II
A rainha, o infante e o monge, ou a experiência do chão
Descubra as semelhanças nas diferenças. Ela, a rainha, traz
para Portugal o culto do Espírito Santo, casa-se com 11 anos com um rei amante
de muitas mulheres, mas também da arte e do reino, pois entre uma trova e outra
trova cria no chão o berço onde hão-de ser embaladas as caravelas, como treino
para o futuro balanço do mar. A infelicidade conjugal não a faz perder o foco
da obra: o serviço, sob manto real. Ele, o infante, sem nunca daqui ter saído,
leva o Espírito Santo até ao mundo através de madeira, árvores sobre água, cria
um império intemporal de que é rei sem coroa. O terceiro nasce em berço real e
vê o seu reino usurpado, o seu povo reprimido, a sua cultura perseguida. Nasce
para liderar um reino onde a aristocracia e a religião não se distinguem, e de
tudo isso apenas lhe sobram o hábito e os hábitos de monge. E o perdão.
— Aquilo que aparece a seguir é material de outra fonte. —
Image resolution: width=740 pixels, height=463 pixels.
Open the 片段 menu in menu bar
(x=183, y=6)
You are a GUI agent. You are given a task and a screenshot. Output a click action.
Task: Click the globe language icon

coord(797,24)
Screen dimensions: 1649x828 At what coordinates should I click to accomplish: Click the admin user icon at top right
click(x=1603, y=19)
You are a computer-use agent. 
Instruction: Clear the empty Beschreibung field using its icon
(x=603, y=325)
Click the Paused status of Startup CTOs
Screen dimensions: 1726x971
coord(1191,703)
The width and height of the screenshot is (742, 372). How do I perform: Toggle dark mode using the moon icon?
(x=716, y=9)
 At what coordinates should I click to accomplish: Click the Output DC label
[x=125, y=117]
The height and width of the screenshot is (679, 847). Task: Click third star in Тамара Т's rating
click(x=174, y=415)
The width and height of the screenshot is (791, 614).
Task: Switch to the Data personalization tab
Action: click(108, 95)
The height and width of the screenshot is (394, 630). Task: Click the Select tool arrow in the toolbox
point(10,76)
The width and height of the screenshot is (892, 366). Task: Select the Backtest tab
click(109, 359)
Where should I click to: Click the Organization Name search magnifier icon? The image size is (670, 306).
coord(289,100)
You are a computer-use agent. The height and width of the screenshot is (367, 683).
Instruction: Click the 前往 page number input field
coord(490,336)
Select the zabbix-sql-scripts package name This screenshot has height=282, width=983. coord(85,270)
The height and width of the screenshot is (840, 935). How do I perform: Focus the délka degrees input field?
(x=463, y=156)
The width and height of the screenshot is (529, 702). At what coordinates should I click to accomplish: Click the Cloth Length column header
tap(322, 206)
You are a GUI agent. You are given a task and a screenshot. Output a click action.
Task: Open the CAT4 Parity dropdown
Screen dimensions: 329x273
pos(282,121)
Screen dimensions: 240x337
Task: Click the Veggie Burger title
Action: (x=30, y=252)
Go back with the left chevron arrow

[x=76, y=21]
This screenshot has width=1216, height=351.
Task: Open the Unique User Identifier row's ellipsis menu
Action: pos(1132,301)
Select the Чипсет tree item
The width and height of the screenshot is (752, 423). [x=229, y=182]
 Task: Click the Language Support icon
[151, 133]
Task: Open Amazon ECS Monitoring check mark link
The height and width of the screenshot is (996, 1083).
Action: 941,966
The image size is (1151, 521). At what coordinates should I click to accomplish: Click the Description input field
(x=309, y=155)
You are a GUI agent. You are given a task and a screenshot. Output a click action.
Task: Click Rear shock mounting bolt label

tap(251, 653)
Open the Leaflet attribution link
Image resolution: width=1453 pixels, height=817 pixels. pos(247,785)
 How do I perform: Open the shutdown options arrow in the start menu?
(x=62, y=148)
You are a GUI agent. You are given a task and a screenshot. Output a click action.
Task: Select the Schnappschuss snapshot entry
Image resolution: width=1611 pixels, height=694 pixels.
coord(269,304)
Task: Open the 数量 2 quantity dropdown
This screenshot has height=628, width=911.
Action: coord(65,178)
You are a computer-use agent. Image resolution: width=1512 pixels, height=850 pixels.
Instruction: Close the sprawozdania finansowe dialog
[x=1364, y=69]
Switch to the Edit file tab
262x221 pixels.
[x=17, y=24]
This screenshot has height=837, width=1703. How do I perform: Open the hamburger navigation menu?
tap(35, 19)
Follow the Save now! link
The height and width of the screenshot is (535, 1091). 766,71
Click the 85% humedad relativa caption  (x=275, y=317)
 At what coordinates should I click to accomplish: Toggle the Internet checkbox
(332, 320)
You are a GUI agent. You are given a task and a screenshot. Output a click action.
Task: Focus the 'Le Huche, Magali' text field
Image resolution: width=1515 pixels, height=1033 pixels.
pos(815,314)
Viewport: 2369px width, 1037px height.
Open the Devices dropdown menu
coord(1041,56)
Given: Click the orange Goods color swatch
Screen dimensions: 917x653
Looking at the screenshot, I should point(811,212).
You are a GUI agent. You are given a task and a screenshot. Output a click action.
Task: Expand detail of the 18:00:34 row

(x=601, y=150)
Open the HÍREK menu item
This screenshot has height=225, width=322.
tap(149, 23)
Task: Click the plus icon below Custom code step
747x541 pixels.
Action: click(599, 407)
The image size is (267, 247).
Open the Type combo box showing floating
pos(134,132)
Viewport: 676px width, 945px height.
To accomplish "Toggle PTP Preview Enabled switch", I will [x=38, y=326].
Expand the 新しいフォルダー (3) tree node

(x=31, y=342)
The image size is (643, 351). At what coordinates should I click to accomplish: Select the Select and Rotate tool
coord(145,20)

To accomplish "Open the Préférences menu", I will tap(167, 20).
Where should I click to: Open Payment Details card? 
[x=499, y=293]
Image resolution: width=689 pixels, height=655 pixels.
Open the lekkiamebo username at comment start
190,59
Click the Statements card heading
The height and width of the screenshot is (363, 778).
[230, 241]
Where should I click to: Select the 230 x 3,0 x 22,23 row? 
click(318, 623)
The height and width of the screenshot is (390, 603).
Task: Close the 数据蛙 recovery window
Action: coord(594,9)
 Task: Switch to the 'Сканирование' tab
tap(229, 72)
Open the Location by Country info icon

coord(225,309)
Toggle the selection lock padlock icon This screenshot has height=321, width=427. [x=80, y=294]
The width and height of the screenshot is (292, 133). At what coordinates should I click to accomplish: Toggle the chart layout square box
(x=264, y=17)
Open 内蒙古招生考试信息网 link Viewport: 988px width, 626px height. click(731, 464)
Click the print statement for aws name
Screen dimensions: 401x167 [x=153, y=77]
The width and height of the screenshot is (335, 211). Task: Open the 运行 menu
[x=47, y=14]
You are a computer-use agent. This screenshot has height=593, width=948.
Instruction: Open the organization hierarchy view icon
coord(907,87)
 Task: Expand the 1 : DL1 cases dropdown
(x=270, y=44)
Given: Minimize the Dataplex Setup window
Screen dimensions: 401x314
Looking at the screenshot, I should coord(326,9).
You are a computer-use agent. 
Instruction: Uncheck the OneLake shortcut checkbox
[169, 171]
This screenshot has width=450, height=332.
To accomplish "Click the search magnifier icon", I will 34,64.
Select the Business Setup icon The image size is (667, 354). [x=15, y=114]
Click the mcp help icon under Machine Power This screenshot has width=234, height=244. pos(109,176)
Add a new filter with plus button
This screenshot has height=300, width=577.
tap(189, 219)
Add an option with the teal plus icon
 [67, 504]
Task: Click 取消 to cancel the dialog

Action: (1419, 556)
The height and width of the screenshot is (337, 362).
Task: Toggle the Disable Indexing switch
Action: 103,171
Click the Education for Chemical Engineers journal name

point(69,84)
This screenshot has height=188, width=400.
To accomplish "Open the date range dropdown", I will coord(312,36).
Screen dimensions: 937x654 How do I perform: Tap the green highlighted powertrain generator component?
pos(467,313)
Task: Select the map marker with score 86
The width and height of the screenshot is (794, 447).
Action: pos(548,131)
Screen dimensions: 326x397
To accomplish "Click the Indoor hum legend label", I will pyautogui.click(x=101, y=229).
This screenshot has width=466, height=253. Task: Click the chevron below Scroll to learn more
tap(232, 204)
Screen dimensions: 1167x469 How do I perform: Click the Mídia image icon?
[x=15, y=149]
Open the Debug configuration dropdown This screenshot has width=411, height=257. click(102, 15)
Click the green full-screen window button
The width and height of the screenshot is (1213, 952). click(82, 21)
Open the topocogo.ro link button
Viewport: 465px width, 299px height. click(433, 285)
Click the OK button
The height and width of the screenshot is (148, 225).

Falo, obviamente, da rainha Santa Isabel, do Infante também
Santo e de sua Santidade o Dalai Lama. Falo de três seres humanos considerados
santos. Nascidos, todos, em berço de ouro, mas fadados logo no berço pela fada
da lucidez e da modéstia. Não lhes subiu o poder à cabeça, souberam enfrentar
as adversidades, sonhar, realizar, superar ódios e divergências, dar um passo
atrás e colocar-se atrás da sua obra. Nascem grandes, não permitem que o brilho
das pedras os ofusque, tornam-se pequenos e assim se elevam a um lugar onde
nunca nenhum trono os alçaria.
Foi na primeira semana deste mês de julho que os três
tiveram, em dias seguidos, 4, 5 e 6, as suas efemérides. Acaso? Certamente.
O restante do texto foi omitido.